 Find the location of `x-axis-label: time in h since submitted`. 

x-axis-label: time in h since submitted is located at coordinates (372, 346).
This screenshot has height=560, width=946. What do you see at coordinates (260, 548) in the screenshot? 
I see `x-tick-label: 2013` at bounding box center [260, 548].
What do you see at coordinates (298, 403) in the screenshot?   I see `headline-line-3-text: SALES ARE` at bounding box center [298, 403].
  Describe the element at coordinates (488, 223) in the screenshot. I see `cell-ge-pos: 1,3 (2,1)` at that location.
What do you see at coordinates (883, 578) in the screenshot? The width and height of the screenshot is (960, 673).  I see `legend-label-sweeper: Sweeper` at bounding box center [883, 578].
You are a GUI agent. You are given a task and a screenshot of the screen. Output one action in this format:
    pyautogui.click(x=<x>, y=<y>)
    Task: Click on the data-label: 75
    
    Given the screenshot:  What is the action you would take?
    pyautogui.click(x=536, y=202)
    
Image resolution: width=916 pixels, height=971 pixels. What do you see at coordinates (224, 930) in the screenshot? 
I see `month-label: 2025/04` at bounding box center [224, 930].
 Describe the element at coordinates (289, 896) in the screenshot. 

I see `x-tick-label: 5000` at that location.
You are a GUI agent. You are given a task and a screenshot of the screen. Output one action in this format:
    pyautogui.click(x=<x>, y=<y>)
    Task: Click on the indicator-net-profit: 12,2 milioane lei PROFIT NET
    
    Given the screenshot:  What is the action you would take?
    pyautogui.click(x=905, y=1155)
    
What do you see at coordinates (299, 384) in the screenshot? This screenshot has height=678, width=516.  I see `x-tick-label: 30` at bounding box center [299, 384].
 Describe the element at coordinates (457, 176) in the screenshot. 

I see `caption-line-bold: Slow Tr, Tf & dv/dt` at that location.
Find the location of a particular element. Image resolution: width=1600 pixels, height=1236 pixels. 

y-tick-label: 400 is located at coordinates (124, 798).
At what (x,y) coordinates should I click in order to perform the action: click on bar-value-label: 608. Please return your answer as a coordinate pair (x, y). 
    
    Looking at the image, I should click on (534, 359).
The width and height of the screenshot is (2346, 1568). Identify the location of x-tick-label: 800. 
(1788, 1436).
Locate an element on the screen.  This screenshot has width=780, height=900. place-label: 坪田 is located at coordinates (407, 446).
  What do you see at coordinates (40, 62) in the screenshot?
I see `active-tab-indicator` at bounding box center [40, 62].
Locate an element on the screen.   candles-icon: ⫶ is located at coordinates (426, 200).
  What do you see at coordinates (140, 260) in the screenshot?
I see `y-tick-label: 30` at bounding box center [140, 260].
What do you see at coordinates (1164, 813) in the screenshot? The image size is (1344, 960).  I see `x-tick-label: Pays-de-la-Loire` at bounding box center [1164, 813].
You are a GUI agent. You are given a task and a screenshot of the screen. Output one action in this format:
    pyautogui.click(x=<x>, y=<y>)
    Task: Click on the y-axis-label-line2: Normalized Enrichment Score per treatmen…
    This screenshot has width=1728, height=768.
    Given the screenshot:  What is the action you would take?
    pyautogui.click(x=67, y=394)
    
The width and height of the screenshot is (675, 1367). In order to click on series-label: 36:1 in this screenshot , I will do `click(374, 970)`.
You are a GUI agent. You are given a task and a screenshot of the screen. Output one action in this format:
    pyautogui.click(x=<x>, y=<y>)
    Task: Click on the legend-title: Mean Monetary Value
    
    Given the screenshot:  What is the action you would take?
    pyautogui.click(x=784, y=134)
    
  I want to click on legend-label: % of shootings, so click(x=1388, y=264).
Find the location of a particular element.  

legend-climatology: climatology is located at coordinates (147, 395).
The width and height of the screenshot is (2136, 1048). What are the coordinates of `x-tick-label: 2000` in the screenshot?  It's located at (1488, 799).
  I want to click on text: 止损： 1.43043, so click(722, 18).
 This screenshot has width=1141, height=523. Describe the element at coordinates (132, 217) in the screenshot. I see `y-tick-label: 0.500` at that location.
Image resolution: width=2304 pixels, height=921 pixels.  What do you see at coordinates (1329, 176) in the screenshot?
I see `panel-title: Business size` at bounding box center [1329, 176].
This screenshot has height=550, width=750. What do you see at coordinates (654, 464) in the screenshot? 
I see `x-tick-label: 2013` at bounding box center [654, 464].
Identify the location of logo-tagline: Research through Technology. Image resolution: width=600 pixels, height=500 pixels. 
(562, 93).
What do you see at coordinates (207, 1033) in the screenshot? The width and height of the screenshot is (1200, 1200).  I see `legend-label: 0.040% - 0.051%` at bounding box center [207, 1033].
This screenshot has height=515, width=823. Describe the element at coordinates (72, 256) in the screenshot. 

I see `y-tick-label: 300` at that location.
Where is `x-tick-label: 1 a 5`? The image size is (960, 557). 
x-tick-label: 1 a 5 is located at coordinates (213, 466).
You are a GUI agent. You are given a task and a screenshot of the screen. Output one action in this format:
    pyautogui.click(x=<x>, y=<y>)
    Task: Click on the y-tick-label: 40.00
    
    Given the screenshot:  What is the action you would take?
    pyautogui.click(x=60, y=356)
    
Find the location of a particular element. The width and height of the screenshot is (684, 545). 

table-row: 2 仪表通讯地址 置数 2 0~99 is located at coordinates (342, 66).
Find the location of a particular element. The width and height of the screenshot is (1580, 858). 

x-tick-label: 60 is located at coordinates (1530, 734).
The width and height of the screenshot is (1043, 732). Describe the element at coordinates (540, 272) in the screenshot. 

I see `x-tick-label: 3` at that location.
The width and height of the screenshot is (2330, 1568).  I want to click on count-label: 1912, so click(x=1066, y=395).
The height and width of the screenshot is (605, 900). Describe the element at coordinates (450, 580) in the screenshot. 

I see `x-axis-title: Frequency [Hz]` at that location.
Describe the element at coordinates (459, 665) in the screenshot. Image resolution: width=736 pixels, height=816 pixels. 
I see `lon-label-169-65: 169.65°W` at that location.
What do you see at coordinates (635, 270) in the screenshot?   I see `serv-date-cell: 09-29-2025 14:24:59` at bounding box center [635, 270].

========

# Instruction:
Recast all the items above as a JSON list of strings, one string for each line, leaving out blank lines.

# Answer to this exercise:
[
  " Find the location of `x-axis-label: time in h since submitted`. ",
  "x-axis-label: time in h since submitted is located at coordinates (372, 346).",
  "This screenshot has height=560, width=946. What do you see at coordinates (260, 548) in the screenshot? ",
  "I see `x-tick-label: 2013` at bounding box center [260, 548].",
  "What do you see at coordinates (298, 403) in the screenshot?   I see `headline-line-3-text: SALES ARE` at bounding box center [298, 403].",
  "  Describe the element at coordinates (488, 223) in the screenshot. I see `cell-ge-pos: 1,3 (2,1)` at that location.",
  "What do you see at coordinates (883, 578) in the screenshot? The width and height of the screenshot is (960, 673).  I see `legend-label-sweeper: Sweeper` at bounding box center [883, 578].",
  "You are a GUI agent. You are given a task and a screenshot of the screen. Output one action in this format:",
  "    pyautogui.click(x=<x>, y=<y>)",
  "    Task: Click on the data-label: 75",
  "    Given the screenshot:  What is the action you would take?",
  "    pyautogui.click(x=536, y=202)",
  "Image resolution: width=916 pixels, height=971 pixels. What do you see at coordinates (224, 930) in the screenshot? ",
  "I see `month-label: 2025/04` at bounding box center [224, 930].",
  " Describe the element at coordinates (289, 896) in the screenshot. ",
  "I see `x-tick-label: 5000` at that location.",
  "You are a GUI agent. You are given a task and a screenshot of the screen. Output one action in this format:",
  "    pyautogui.click(x=<x>, y=<y>)",
  "    Task: Click on the indicator-net-profit: 12,2 milioane lei PROFIT NET",
  "    Given the screenshot:  What is the action you would take?",
  "    pyautogui.click(x=905, y=1155)",
  "What do you see at coordinates (299, 384) in the screenshot? This screenshot has height=678, width=516.  I see `x-tick-label: 30` at bounding box center [299, 384].",
  " Describe the element at coordinates (457, 176) in the screenshot. ",
  "I see `caption-line-bold: Slow Tr, Tf & dv/dt` at that location.",
  "Find the location of a particular element. Image resolution: width=1600 pixels, height=1236 pixels. ",
  "y-tick-label: 400 is located at coordinates (124, 798).",
  "At what (x,y) coordinates should I click in order to perform the action: click on bar-value-label: 608. Please return your answer as a coordinate pair (x, y). ",
  "    Looking at the image, I should click on (534, 359).",
  "The width and height of the screenshot is (2346, 1568). Identify the location of x-tick-label: 800. ",
  "(1788, 1436).",
  "Locate an element on the screen.  This screenshot has width=780, height=900. place-label: 坪田 is located at coordinates (407, 446).",
  "  What do you see at coordinates (40, 62) in the screenshot?",
  "I see `active-tab-indicator` at bounding box center [40, 62].",
  "Locate an element on the screen.   candles-icon: ⫶ is located at coordinates (426, 200).",
  "  What do you see at coordinates (140, 260) in the screenshot?",
  "I see `y-tick-label: 30` at bounding box center [140, 260].",
  "What do you see at coordinates (1164, 813) in the screenshot? The image size is (1344, 960).  I see `x-tick-label: Pays-de-la-Loire` at bounding box center [1164, 813].",
  "You are a GUI agent. You are given a task and a screenshot of the screen. Output one action in this format:",
  "    pyautogui.click(x=<x>, y=<y>)",
  "    Task: Click on the y-axis-label-line2: Normalized Enrichment Score per treatmen…",
  "    This screenshot has width=1728, height=768.",
  "    Given the screenshot:  What is the action you would take?",
  "    pyautogui.click(x=67, y=394)",
  "The width and height of the screenshot is (675, 1367). In order to click on series-label: 36:1 in this screenshot , I will do `click(374, 970)`.",
  "You are a GUI agent. You are given a task and a screenshot of the screen. Output one action in this format:",
  "    pyautogui.click(x=<x>, y=<y>)",
  "    Task: Click on the legend-title: Mean Monetary Value",
  "    Given the screenshot:  What is the action you would take?",
  "    pyautogui.click(x=784, y=134)",
  "  I want to click on legend-label: % of shootings, so click(x=1388, y=264).",
  "Find the location of a particular element.  ",
  "legend-climatology: climatology is located at coordinates (147, 395).",
  "The width and height of the screenshot is (2136, 1048). What are the coordinates of `x-tick-label: 2000` in the screenshot?  It's located at (1488, 799).",
  "  I want to click on text: 止损： 1.43043, so click(722, 18).",
  " This screenshot has width=1141, height=523. Describe the element at coordinates (132, 217) in the screenshot. I see `y-tick-label: 0.500` at that location.",
  "Image resolution: width=2304 pixels, height=921 pixels.  What do you see at coordinates (1329, 176) in the screenshot?",
  "I see `panel-title: Business size` at bounding box center [1329, 176].",
  "This screenshot has height=550, width=750. What do you see at coordinates (654, 464) in the screenshot? ",
  "I see `x-tick-label: 2013` at bounding box center [654, 464].",
  "Identify the location of logo-tagline: Research through Technology. Image resolution: width=600 pixels, height=500 pixels. ",
  "(562, 93).",
  "What do you see at coordinates (207, 1033) in the screenshot? The width and height of the screenshot is (1200, 1200).  I see `legend-label: 0.040% - 0.051%` at bounding box center [207, 1033].",
  "This screenshot has height=515, width=823. Describe the element at coordinates (72, 256) in the screenshot. ",
  "I see `y-tick-label: 300` at that location.",
  "Where is `x-tick-label: 1 a 5`? The image size is (960, 557). ",
  "x-tick-label: 1 a 5 is located at coordinates (213, 466).",
  "You are a GUI agent. You are given a task and a screenshot of the screen. Output one action in this format:",
  "    pyautogui.click(x=<x>, y=<y>)",
  "    Task: Click on the y-tick-label: 40.00",
  "    Given the screenshot:  What is the action you would take?",
  "    pyautogui.click(x=60, y=356)",
  "Find the location of a particular element. The width and height of the screenshot is (684, 545). ",
  "table-row: 2 仪表通讯地址 置数 2 0~99 is located at coordinates (342, 66).",
  "Find the location of a particular element. The width and height of the screenshot is (1580, 858). ",
  "x-tick-label: 60 is located at coordinates (1530, 734).",
  "The width and height of the screenshot is (1043, 732). Describe the element at coordinates (540, 272) in the screenshot. ",
  "I see `x-tick-label: 3` at that location.",
  "The width and height of the screenshot is (2330, 1568).  I want to click on count-label: 1912, so click(x=1066, y=395).",
  "The height and width of the screenshot is (605, 900). Describe the element at coordinates (450, 580) in the screenshot. ",
  "I see `x-axis-title: Frequency [Hz]` at that location.",
  "Describe the element at coordinates (459, 665) in the screenshot. Image resolution: width=736 pixels, height=816 pixels. ",
  "I see `lon-label-169-65: 169.65°W` at that location.",
  "What do you see at coordinates (635, 270) in the screenshot?   I see `serv-date-cell: 09-29-2025 14:24:59` at bounding box center [635, 270]."
]